CONSIGNE:
Pouvez-vous prolonger, après sa dernière phrase, l'extrait ci-dessous sur l'injonction concernant les terres revendiquées par les Musqueam ?

EXTRAIT CITÉ:
• • • •

Deuxième préjudice irréparable : Possibilité pour les immeubles de faire l’objet de négociations en vue d’un traité

 

[50]           Cet argument en faveur de l’injonction peut être écarté aisément sans statuer sur l’argument de l’appelant suivant lequel on ne peut tenir compte en l’espèce des répercussions sur le processus de négociation des traités. L’avocat des Musqueam a admis, lors des débats, que si les terres étaient vendues, les Musqueam pourraient quand même en revendiquer la valeur au cours des négociations en vue d’un traité ou dans le cadre de revendications séparées. Il est utile à ce moment-ci de souligner qu’à la différence de ses homologues provinciaux, le gouvernement fédéral ne limite pas la portée des négociations aux seules terres de la Couronne : les terres visées par les traités peuvent comprendre des terres en propriété absolue acquises par des groupes autochtones ou en leur nom dans le cadre d’une vente de gré à gré.

• • • •

ENREGISTREMENTS FOURNIS:
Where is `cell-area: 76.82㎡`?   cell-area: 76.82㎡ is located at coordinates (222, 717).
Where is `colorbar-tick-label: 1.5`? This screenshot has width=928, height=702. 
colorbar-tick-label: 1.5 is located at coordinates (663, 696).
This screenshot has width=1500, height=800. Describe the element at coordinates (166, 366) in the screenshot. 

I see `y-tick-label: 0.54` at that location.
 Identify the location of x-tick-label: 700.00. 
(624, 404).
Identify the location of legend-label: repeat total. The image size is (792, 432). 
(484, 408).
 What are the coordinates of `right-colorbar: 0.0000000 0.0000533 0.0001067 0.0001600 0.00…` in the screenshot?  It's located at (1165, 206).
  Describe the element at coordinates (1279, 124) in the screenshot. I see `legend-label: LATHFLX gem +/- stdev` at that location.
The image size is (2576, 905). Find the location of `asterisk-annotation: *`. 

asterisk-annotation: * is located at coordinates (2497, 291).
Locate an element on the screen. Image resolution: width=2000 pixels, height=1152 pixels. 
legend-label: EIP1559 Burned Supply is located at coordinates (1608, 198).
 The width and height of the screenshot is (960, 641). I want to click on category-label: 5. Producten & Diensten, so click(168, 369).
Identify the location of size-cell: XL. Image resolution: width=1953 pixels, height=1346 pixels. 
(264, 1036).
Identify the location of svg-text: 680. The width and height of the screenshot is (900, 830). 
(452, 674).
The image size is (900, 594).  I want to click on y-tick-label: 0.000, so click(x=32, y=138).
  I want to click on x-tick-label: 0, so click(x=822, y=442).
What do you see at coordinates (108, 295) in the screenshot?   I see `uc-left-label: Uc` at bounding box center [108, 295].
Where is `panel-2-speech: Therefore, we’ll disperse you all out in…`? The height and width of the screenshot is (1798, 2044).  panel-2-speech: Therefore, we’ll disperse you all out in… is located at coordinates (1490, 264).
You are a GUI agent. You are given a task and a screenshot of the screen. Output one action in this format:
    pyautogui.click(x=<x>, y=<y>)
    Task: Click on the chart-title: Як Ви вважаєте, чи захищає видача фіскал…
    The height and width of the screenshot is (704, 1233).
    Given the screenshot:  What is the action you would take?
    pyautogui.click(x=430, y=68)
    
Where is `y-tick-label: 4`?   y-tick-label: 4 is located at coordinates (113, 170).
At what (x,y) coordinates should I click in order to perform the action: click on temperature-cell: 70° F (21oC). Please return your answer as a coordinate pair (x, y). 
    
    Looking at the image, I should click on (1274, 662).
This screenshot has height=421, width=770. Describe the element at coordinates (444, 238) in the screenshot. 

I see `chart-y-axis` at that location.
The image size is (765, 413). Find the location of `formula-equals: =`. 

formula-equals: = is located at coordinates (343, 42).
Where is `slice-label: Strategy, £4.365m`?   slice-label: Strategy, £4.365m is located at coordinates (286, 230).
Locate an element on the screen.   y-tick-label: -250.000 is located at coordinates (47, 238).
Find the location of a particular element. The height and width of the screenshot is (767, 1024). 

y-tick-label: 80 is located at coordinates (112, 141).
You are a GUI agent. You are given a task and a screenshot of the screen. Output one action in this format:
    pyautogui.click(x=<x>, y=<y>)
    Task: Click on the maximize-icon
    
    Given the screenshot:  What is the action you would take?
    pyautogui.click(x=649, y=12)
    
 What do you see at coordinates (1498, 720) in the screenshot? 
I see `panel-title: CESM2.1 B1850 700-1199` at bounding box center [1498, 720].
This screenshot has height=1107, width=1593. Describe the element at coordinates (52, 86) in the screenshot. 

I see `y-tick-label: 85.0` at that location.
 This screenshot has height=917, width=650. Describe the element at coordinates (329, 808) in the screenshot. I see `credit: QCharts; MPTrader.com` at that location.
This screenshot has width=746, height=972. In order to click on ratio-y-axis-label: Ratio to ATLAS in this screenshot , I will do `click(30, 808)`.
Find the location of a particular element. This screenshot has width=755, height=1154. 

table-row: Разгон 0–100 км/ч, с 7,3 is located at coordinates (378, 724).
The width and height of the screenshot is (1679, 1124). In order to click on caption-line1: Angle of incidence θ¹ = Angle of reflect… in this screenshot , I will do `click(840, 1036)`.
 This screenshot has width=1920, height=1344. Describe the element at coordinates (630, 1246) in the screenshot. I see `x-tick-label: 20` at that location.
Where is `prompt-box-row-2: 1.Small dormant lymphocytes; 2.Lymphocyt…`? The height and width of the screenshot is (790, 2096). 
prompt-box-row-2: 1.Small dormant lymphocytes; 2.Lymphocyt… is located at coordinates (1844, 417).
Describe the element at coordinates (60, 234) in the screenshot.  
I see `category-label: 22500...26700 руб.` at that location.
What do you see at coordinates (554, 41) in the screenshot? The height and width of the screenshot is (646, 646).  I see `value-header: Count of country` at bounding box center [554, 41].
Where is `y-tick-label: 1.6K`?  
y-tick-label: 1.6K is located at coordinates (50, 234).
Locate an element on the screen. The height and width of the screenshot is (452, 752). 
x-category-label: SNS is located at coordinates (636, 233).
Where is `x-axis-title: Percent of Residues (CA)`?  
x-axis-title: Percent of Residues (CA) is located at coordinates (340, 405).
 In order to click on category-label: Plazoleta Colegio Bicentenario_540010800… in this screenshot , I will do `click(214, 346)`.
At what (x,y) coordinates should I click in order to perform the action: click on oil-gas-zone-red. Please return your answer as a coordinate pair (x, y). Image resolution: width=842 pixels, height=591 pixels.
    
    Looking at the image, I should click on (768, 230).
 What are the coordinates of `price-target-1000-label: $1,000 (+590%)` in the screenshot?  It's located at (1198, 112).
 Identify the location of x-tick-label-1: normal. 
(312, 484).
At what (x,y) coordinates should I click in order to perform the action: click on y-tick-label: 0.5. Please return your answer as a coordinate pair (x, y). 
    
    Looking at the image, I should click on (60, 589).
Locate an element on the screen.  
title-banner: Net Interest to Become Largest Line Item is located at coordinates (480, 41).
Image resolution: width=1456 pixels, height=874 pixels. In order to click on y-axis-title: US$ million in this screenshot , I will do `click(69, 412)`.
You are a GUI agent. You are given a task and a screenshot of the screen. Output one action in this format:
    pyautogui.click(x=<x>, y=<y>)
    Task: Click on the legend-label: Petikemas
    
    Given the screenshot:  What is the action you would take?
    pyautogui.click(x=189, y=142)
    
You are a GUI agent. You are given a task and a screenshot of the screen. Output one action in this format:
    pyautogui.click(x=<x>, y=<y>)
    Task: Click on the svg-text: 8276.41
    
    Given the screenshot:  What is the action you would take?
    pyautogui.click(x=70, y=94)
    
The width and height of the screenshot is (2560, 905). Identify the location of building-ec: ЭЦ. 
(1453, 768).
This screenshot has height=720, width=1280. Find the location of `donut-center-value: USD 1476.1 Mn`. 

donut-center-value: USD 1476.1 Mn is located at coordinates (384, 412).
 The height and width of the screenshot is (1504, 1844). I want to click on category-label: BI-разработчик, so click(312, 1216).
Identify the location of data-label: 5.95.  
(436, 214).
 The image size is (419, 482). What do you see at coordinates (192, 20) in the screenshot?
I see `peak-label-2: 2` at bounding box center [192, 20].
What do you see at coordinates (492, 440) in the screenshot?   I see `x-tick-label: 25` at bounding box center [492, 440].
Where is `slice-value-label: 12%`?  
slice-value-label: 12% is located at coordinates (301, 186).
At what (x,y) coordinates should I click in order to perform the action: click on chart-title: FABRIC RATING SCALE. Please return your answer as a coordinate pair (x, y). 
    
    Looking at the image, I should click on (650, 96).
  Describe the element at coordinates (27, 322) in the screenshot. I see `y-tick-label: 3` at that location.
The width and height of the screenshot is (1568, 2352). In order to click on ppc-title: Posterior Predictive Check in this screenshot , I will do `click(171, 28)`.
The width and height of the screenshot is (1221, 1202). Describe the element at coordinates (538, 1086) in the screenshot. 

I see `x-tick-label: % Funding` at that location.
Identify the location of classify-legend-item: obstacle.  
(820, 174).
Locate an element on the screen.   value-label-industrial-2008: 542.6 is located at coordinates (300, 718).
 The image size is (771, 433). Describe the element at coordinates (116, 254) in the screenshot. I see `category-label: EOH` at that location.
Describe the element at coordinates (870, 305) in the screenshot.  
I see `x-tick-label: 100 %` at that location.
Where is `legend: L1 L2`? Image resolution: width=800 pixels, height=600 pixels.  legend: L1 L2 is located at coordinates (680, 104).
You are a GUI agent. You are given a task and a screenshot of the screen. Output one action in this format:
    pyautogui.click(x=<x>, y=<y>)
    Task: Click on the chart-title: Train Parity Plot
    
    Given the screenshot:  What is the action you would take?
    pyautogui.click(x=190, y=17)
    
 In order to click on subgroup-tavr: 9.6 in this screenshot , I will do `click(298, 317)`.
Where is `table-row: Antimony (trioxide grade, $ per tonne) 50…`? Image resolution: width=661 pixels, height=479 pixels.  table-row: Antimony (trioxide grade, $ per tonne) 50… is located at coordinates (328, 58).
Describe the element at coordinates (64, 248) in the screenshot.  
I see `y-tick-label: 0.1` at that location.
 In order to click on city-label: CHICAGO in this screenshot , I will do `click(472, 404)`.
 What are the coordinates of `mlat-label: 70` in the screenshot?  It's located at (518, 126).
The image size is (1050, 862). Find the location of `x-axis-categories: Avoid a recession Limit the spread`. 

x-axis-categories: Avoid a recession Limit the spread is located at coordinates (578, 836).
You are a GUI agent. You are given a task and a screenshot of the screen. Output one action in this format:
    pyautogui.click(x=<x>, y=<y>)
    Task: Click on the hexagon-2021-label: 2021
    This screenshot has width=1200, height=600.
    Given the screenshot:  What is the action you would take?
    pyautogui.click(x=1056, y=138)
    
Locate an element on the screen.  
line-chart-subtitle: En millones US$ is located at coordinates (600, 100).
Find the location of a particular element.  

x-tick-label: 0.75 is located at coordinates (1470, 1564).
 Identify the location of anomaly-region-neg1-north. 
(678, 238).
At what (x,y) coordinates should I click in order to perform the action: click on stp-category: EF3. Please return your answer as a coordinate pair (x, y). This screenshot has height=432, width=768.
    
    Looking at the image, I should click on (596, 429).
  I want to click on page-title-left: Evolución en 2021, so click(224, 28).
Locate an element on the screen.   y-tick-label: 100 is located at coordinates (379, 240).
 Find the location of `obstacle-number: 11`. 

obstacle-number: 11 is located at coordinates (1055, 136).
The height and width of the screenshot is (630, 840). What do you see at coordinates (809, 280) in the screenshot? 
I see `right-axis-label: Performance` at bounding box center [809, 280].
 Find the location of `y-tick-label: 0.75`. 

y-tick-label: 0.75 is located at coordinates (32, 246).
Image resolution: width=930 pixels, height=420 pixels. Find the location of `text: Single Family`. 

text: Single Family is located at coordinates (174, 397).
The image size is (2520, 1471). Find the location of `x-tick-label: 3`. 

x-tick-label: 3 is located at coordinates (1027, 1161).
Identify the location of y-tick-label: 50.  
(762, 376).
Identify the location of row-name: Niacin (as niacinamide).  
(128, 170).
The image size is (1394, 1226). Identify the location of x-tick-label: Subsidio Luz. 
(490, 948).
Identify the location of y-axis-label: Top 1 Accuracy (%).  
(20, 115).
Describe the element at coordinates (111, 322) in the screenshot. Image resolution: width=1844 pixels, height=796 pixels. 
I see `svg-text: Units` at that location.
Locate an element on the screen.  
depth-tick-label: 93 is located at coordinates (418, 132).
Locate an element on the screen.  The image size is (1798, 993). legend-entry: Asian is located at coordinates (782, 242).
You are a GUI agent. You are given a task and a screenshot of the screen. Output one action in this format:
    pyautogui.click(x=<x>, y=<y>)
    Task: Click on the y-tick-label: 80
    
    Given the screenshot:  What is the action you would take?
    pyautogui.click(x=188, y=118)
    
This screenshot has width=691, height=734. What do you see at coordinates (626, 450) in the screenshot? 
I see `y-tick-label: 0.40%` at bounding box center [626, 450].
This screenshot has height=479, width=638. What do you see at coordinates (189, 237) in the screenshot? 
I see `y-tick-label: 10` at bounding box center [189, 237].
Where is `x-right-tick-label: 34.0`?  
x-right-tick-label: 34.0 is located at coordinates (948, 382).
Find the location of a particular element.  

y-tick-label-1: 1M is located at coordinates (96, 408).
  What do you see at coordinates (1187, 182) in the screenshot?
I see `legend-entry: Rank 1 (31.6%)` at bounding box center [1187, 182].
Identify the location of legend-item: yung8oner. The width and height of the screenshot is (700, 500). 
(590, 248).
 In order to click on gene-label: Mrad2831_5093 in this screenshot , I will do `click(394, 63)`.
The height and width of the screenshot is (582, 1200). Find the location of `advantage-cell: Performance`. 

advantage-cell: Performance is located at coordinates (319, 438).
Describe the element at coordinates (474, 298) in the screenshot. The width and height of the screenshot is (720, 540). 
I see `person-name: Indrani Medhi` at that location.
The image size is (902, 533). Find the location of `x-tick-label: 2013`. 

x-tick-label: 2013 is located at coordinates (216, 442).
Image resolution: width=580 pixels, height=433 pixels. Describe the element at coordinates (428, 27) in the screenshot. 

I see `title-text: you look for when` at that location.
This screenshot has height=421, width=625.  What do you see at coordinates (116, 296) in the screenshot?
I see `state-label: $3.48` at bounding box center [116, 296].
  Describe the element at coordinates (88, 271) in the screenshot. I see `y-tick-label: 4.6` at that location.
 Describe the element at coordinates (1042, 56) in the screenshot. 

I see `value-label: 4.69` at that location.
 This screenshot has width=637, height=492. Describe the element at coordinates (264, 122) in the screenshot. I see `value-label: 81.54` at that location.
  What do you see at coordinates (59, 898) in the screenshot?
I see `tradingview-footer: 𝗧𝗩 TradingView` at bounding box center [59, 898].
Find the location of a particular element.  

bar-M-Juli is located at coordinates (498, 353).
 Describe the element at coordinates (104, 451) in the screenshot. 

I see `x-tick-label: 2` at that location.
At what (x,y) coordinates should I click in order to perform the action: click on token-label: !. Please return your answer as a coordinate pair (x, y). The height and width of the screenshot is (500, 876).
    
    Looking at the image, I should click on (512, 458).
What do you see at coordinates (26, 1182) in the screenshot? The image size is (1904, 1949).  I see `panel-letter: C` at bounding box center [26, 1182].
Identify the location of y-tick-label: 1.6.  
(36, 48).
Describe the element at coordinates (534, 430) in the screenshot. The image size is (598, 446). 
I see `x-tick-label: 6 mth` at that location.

• • • •

RÉPONSE:
 

[51]           De plus, si les Musqueam devaient établir à l’avenir qu’ils possèdent un droit exécutoire dans l’un ou l’autre des immeubles, le contrat de vente reconnaît à la Couronne la faculté de redevenir propriétaire des immeubles en vue d’en transférer le titre aux Musqueam. L’opération de vente et de relocation accordait à la Couronne un droit de préemption pour le cas où l’acheteur souhaiterait vendre les immeubles durant les 25 ans du bail de la Couronne. De plus, la Couronne aurait la faculté de se voir rétrocéder les immeubles de Larco à la fin du bail. Dans l’intervalle, la Couronne aurait conservé le droit d’utiliser les immeubles en vertu de son bail, y compris le droit de les sous-louer, accordant ainsi aux Musqueam le droit d’utiliser les immeubles si ce droit était établi. Ainsi, si un droit au titre était établi avant l’expiration de la période de 25 ans, tout délai qu’accuserait la fourniture de ce titre ne causerait aucun préjudice aux Musqueam.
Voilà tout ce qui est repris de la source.